Où sera-t-il? (Je répète) le malevaje
qui a fondé dans des ruelles poussiéreuses
dans les terres ou dans les villages perdus
la secte du couteau et de la bravoure?
Où seront ceux qui sont passés,
laissant à l'épopée un épisode,
une fable à la fois, et qui sans haine,
profit ou passion d'amour se sont poignardés?

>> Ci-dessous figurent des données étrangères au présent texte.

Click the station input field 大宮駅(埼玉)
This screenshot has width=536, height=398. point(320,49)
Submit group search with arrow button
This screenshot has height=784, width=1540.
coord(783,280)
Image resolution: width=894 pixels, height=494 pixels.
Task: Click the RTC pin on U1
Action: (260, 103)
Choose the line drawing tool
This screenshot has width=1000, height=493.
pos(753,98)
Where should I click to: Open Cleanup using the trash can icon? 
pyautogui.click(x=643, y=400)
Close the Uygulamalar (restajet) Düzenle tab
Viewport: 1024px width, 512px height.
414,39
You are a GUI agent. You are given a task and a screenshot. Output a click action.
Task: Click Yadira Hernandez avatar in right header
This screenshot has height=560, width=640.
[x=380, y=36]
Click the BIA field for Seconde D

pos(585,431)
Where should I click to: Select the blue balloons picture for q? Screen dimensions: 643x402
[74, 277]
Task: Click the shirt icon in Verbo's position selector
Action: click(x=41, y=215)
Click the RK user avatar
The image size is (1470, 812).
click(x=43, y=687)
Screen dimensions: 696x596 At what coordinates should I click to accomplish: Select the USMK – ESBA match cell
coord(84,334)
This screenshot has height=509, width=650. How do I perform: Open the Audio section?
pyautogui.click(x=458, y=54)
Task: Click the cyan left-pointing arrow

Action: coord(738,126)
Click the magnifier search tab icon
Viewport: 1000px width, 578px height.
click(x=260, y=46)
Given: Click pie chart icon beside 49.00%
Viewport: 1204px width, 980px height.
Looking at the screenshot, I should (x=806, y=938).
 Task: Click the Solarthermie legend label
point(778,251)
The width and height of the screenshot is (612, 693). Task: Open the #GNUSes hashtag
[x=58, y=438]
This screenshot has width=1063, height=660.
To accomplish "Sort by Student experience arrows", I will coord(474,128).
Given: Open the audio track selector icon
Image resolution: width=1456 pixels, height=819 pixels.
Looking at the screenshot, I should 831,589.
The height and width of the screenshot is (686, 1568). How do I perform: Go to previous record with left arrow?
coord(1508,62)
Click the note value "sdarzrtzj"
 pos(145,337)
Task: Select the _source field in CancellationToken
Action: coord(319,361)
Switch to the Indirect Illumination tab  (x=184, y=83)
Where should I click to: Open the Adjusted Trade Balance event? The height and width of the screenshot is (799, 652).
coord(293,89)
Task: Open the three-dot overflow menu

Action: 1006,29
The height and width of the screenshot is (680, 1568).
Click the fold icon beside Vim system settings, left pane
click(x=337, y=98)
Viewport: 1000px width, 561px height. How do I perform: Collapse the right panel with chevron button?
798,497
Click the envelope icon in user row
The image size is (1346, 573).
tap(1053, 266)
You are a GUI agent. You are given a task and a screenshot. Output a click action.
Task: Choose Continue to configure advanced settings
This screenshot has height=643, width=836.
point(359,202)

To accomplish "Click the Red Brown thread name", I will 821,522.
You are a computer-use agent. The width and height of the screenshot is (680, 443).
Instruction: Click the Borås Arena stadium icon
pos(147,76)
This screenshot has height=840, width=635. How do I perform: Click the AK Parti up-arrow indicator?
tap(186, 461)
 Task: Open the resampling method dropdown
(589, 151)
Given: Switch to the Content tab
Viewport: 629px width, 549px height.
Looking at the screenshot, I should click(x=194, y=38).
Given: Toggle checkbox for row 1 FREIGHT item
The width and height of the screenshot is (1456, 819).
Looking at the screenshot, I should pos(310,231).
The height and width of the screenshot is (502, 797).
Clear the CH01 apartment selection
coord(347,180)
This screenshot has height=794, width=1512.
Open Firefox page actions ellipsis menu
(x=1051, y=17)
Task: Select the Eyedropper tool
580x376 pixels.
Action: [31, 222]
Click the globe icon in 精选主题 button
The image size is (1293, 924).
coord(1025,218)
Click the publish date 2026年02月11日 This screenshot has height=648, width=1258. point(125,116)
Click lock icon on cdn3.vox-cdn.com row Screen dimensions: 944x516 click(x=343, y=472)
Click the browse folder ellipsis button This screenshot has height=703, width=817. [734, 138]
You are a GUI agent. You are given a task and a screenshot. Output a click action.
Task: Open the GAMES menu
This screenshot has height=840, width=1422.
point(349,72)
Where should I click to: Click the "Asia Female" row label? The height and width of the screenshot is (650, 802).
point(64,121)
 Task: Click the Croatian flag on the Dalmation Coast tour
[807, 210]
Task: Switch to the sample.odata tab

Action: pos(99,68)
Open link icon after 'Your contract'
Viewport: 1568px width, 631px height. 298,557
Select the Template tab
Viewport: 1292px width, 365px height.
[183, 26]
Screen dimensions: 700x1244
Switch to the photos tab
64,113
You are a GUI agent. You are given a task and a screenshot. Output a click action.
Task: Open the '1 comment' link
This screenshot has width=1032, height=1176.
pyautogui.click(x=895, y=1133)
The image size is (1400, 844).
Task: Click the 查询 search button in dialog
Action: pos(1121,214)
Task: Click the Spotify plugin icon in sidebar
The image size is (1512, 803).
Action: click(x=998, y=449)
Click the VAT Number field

Je les cherche dans leur légende, à la fin
braise qui , comme une rose vague,
sauve une partie de cette brave foule
de Los Corrales et de Balvanera.
Quelles ruelles sombres ou quel désert
De l'autre monde abritera
l'ombre dure de celui qui était une ombre sombre,
Muraña, ce couteau de Palerme?
Et cette fatale Iberra (dont les saints
s’apitoient) qui sur un pont de la route,
a tué son frère, el Ñato, qui a dû être
un mort de plus à l’égal des autres ?
Une mythologie poignante
disparaît lentement dans l'oubli;
Une chanson de geste s’est perdue
parmi de sordides nouvelles policières.
Il y a une autre braise, une autre rose rouge
de la cendre qui les garde intacts;
il y a les fiers couteliers
et le poids du poignard silencieux.
Bien que le poignard hostile ou cet autre poignard,
le temps, les ait enterrés dans la boue,
aujourd'hui, au-delà du temps et de leur funeste
destin, ces morts vivent dans le tango.
En musique ils sont, dans le cordage
de la guitare obstinée et laborieuse,
qui se trame dans la milonga aventureuse
la fête et l'innocence du courage.
La roue jaune tourne dans le trou
Des chevaux et des lions, et j'entends l'écho
de ces tangos d’Arolas et de Greco
que j'ai vu danser sur le trottoir,
dans un instant isolé qui émerge aujourd'hui,
sans avant ni après, contre l'oubli,
et qui a le goût du perdu,
du perdu et du retrouvé.
Dans les accords, il y a de vieilles choses:
la vigne de l’autre patio entrevue.
(Derrière les murs suspects
le Sud garde un poignard et une guitare.)
Cette rafale, le tango, cette diablerie,
Défie les années trépidantes ;
fait de poussière et de temps, l'homme dure
moins que la légère mélodie,
qui n'est que temps. Le Tango crée un passé un trouble
irréel qui est en quelque sorte vrai,
le souvenir impossible d’être mort
en luttant dans un coin de la banlieue.
Jorge Luis BORGES, traduit de l’espagnol argentin par Maggy DE COSTER
© M. DE COSTER.
Nous publions ce poème avec l'aimable autorisation de la traductrice et de sa maison d'édition.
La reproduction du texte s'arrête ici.